Dataset excerpts ▸

:::::

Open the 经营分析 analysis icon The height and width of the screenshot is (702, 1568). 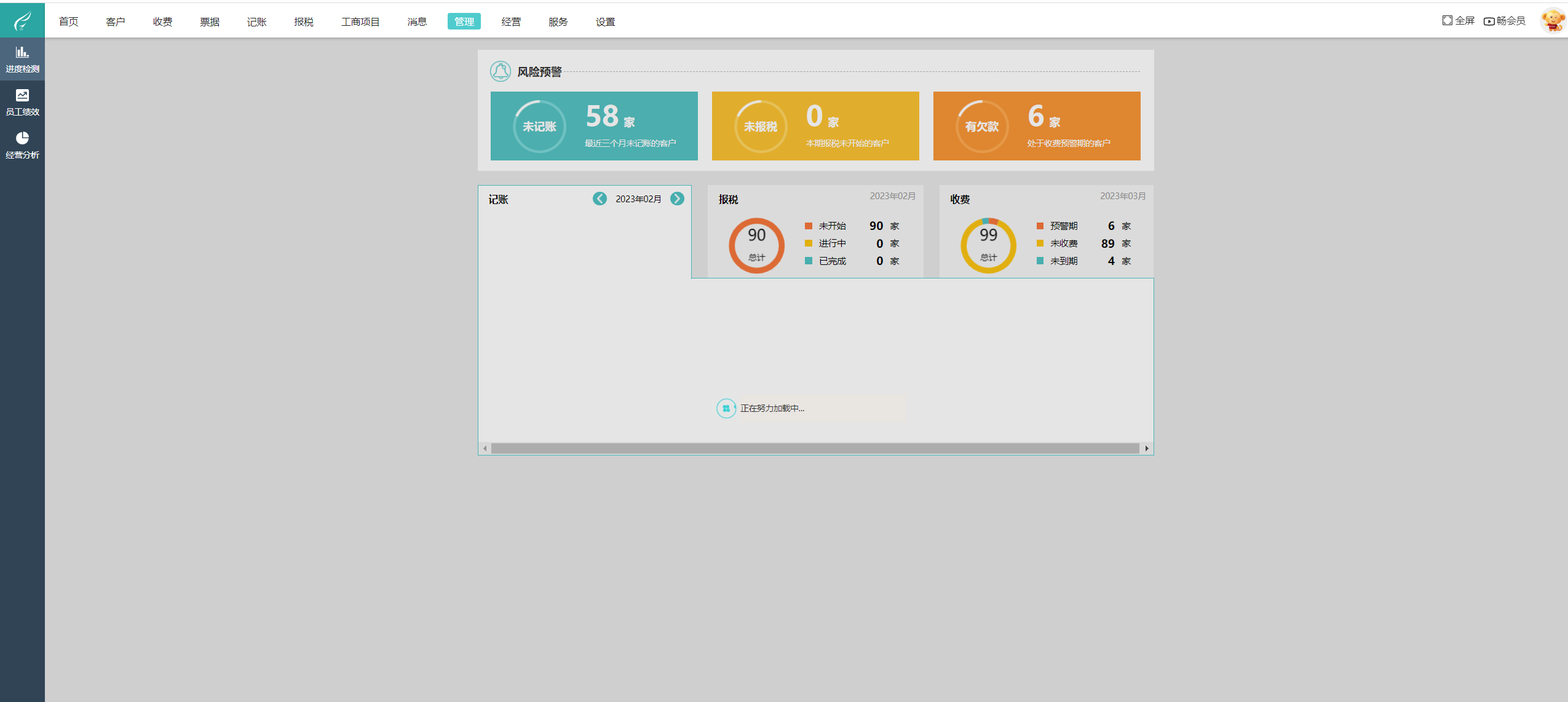[22, 145]
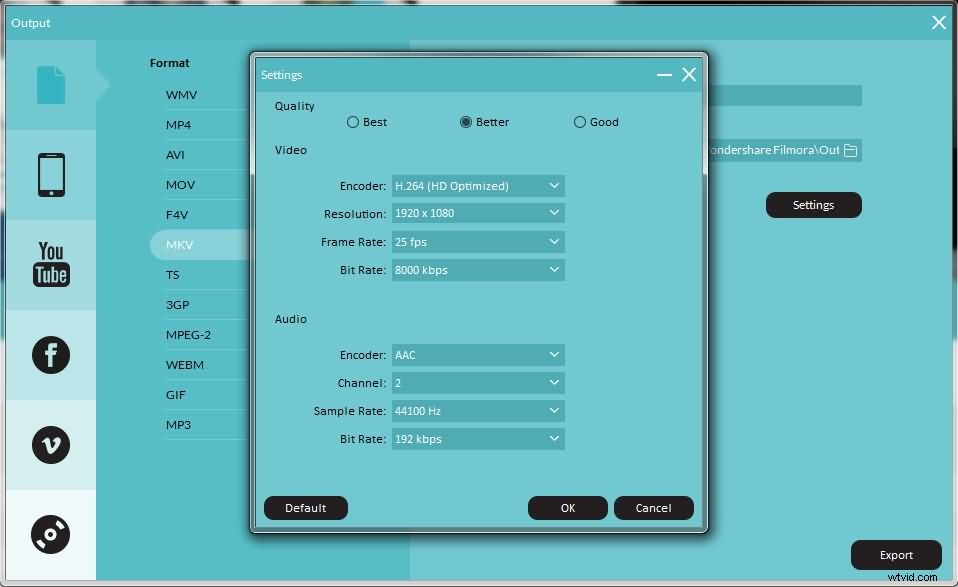Open the YouTube export tab icon
958x587 pixels.
tap(50, 263)
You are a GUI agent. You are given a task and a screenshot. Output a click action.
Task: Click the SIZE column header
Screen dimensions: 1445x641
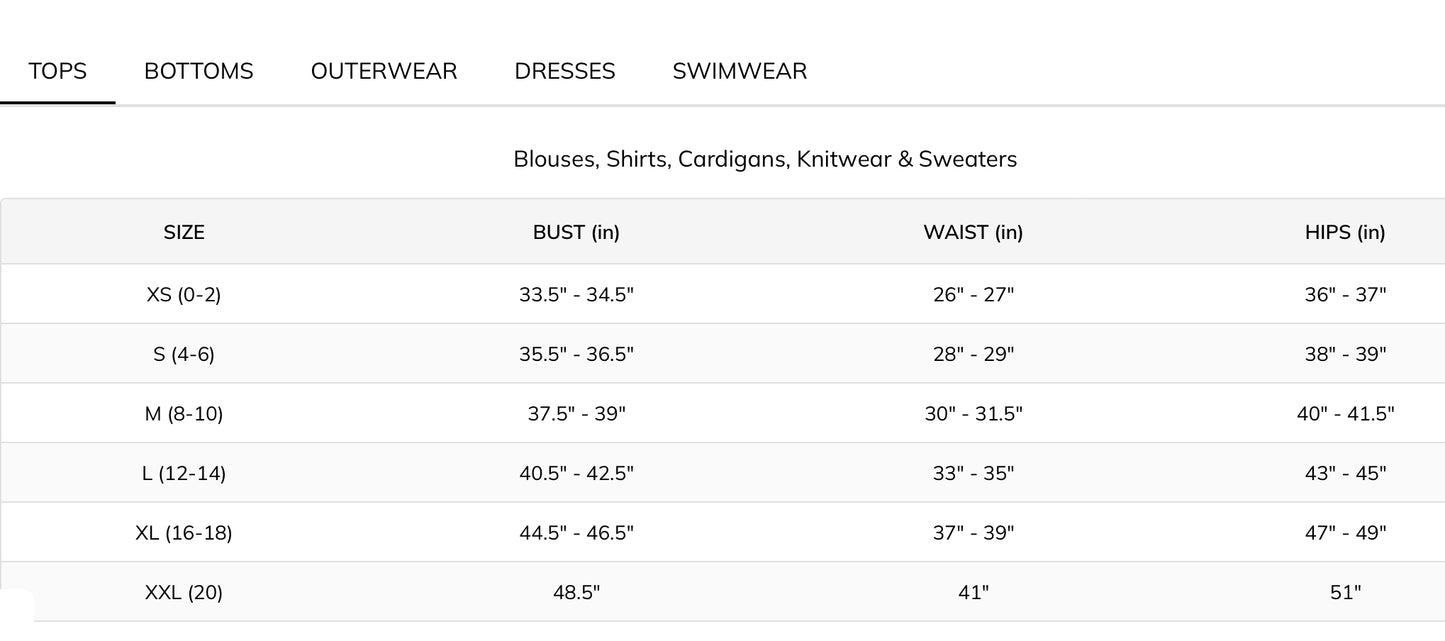tap(184, 232)
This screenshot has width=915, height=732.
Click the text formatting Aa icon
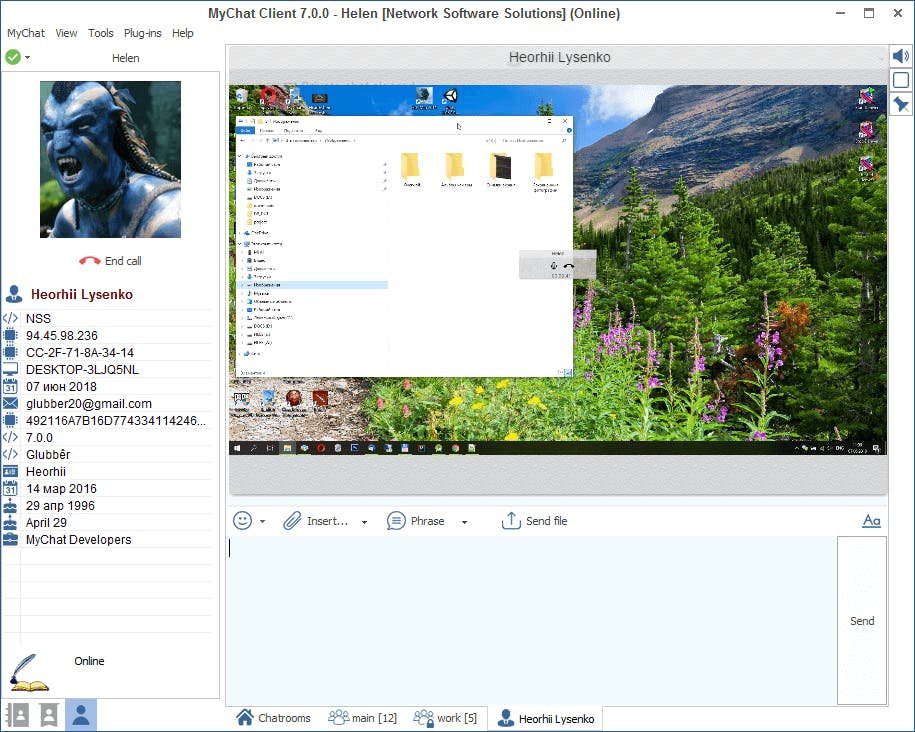871,521
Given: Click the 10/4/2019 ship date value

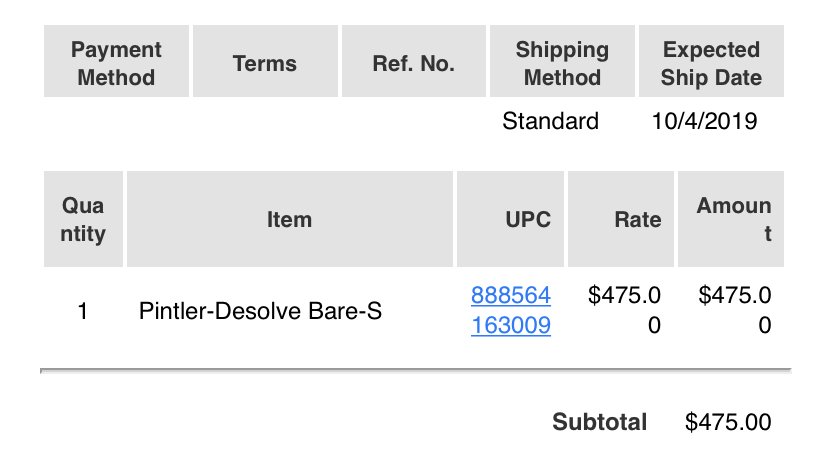Looking at the screenshot, I should 704,121.
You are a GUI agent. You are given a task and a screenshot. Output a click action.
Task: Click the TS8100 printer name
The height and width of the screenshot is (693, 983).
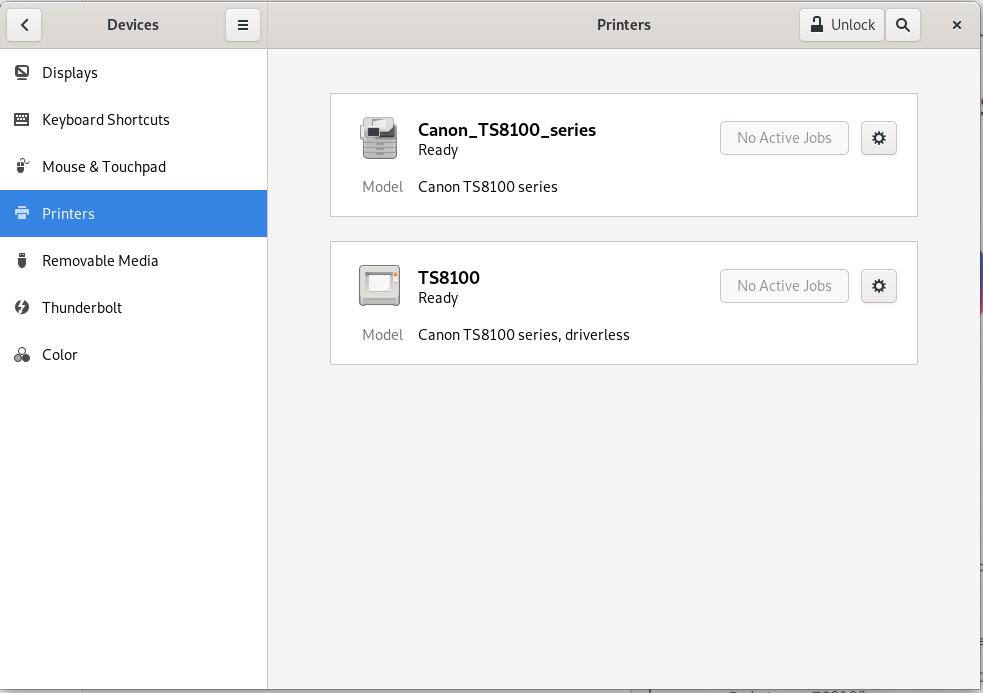(448, 278)
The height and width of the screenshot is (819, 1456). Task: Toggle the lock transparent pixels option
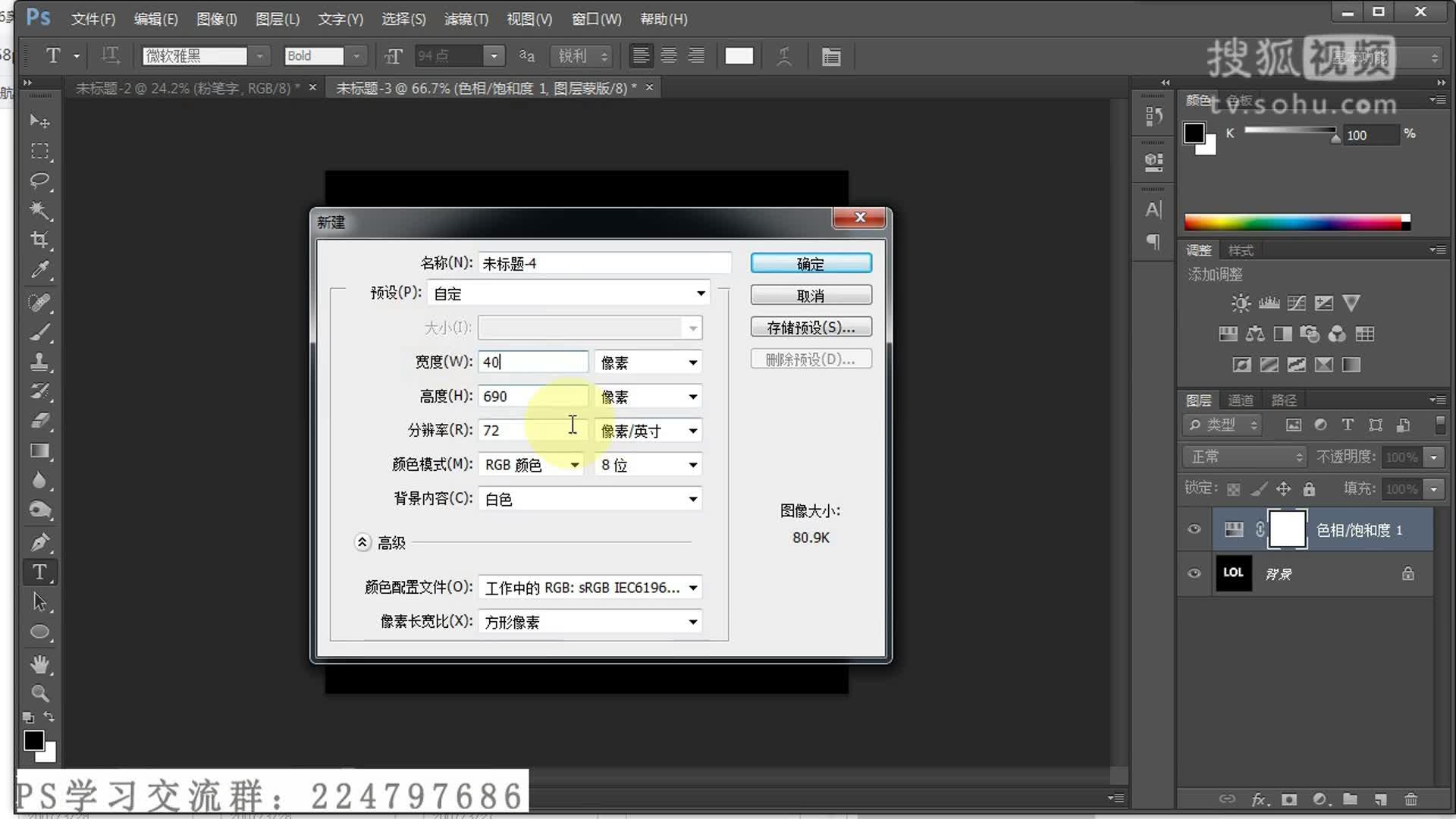pyautogui.click(x=1233, y=488)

:::::

The task ▸
Output the records again exactly, from the line containing "This screenshot has width=915, height=732." through the end of the records, with both of those lines included. Leave the pictures out of your answer.

Solution ▸
This screenshot has width=915, height=732.
Click the text formatting Aa icon
871,521
Given: Click the 10/4/2019 ship date value

Looking at the screenshot, I should 704,121.
You are a GUI agent. You are given a task and a screenshot. Output a click action.
Task: Click the TS8100 printer name
The height and width of the screenshot is (693, 983).
(448, 278)
The height and width of the screenshot is (819, 1456). Task: Toggle the lock transparent pixels option
pyautogui.click(x=1233, y=488)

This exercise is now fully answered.